2(1) In relevant part, § 627.736(6)(b), Fla. Stat. (Supp. 1996) provides that:
Every physician, hospital, clinic, or other medical institution providing, before or after bodily injury upon which a claim for personal injury protection insurance benefits is based, any products, services, or accommodations in relation to that or any other injury, or in relation to a condition claimed to be connected with that or any other injury, shall, if requested to do so by the insurer against whom the claim has been made, furnish forthwith a written report of the history, condition, treatment, dates, and costs of such treatment of the injured person, together with a sworn statement that the treatment or services rendered were reasonable and necessary with respect to the bodily injury sustained and identifying which portion of the expenses for such treatment or services was incurred as a result of such bodily injury, and produce forthwith, and permit the inspection and copying of, his or its records regarding such history, condition, treatment, dates, and costs of treatment.
(emphasis added by court in its order) See Final Summary Judgment, pp. 3-4, 4.
(2) In relevant part, § 455.241(1), Fla.

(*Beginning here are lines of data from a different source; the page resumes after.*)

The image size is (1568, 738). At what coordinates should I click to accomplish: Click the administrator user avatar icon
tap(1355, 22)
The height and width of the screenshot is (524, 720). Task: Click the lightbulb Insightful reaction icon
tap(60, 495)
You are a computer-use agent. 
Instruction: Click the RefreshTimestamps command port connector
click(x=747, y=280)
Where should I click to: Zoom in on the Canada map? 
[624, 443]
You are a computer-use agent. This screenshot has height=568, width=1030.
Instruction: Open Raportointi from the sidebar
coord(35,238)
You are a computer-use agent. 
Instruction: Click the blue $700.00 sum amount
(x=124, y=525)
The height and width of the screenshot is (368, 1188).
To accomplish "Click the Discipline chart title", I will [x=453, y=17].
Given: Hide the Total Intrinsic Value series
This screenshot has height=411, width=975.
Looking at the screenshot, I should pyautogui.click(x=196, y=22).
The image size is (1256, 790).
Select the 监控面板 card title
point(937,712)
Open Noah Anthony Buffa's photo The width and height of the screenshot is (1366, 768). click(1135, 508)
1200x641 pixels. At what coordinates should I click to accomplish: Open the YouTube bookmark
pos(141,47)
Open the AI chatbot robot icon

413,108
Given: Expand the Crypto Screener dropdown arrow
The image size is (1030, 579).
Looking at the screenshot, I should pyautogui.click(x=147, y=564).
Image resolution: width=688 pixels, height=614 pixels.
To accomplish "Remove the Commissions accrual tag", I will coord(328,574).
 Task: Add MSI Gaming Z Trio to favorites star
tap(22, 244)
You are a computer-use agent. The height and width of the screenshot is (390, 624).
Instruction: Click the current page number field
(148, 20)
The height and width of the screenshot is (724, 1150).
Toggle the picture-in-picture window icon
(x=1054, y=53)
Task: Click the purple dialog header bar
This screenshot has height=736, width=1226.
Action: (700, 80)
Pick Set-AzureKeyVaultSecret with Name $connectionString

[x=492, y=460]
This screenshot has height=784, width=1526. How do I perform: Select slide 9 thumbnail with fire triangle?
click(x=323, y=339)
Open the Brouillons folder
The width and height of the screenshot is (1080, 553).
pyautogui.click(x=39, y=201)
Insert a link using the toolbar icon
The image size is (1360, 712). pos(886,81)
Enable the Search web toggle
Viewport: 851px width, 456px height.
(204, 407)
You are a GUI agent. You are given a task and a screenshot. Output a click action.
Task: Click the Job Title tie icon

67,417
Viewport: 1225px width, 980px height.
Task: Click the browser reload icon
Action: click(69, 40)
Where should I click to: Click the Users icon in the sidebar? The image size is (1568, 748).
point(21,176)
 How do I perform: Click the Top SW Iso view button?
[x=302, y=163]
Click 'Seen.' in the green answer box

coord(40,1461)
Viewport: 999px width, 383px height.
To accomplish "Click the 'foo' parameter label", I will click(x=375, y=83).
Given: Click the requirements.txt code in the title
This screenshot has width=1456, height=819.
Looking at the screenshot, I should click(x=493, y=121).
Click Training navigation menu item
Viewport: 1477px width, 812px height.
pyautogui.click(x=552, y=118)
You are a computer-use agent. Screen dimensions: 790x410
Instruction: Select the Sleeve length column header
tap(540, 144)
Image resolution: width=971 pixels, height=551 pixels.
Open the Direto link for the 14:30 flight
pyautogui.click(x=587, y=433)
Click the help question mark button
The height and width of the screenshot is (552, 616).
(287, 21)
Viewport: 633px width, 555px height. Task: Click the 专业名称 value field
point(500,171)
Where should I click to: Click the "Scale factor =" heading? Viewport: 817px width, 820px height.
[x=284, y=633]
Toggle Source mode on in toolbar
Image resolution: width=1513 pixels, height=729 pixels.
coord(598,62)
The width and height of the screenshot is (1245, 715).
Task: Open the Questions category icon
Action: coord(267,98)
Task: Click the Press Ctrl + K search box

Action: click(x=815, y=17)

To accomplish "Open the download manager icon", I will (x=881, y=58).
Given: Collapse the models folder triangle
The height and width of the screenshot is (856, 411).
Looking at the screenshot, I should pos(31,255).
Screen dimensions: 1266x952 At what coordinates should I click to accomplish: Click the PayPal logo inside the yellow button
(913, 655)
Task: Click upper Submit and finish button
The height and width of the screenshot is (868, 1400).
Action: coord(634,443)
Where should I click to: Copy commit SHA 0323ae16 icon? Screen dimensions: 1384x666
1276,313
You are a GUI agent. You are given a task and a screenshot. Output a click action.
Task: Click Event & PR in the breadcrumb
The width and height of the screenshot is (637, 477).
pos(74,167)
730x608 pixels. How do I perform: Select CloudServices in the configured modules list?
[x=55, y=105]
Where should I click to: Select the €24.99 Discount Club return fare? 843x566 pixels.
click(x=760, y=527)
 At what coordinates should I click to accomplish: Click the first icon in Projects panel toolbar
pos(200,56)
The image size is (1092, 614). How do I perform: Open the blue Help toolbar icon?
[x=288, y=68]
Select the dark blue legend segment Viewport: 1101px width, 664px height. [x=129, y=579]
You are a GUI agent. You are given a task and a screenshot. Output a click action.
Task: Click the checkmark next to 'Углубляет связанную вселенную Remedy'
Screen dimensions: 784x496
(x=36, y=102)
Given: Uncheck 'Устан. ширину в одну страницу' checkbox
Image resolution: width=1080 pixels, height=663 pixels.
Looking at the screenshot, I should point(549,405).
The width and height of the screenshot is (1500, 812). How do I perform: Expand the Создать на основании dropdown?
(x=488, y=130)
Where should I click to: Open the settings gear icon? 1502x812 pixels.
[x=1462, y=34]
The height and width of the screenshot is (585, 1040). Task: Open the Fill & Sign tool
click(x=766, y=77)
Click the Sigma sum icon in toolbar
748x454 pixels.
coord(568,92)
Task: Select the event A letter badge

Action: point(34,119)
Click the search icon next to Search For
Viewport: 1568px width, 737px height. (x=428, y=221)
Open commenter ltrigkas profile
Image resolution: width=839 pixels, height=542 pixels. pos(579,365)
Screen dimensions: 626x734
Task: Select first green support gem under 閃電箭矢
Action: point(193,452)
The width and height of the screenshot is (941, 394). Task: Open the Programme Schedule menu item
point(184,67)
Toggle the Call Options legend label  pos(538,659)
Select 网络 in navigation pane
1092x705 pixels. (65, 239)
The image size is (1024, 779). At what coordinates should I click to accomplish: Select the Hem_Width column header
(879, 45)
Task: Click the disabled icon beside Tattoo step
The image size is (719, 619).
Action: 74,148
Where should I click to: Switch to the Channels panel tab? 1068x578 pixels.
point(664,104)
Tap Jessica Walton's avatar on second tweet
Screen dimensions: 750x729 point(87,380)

Stat. (Supp. 1996) provides that:
Any health care practitioner licensed by the department or a board within the department who makes a physical or mental examination of, or administers treatment or dispenses legend drugs to, any person shall, upon request of such person or the person’s legal representative, furnish, in a timely manner, without delays for legal review, copies of all reports and records relating to such examination or treatment, including x rays and insurance information. … The furnishing of such report or copies shall not be conditioned upon payment of a fee for services rendered.
(emphasis added by court in its order) See Final Summary Judgment, p. 4, 5.
3The court referred to a provision in the insurance policy which states that:
No action shall lie against the Company unless there shall have been full compliance with all terms of this insurance, nor until 30 days after the required notice of accident and reasonable proof of claim has been filed with the Company. Reasonable proof of claim shall include but not be limited to: … (c) all medical expenses incurred as a result of the accident and all supporting medical records.
(emphasis added by court in its order) See Final Summary Judgment, p. 3, 3.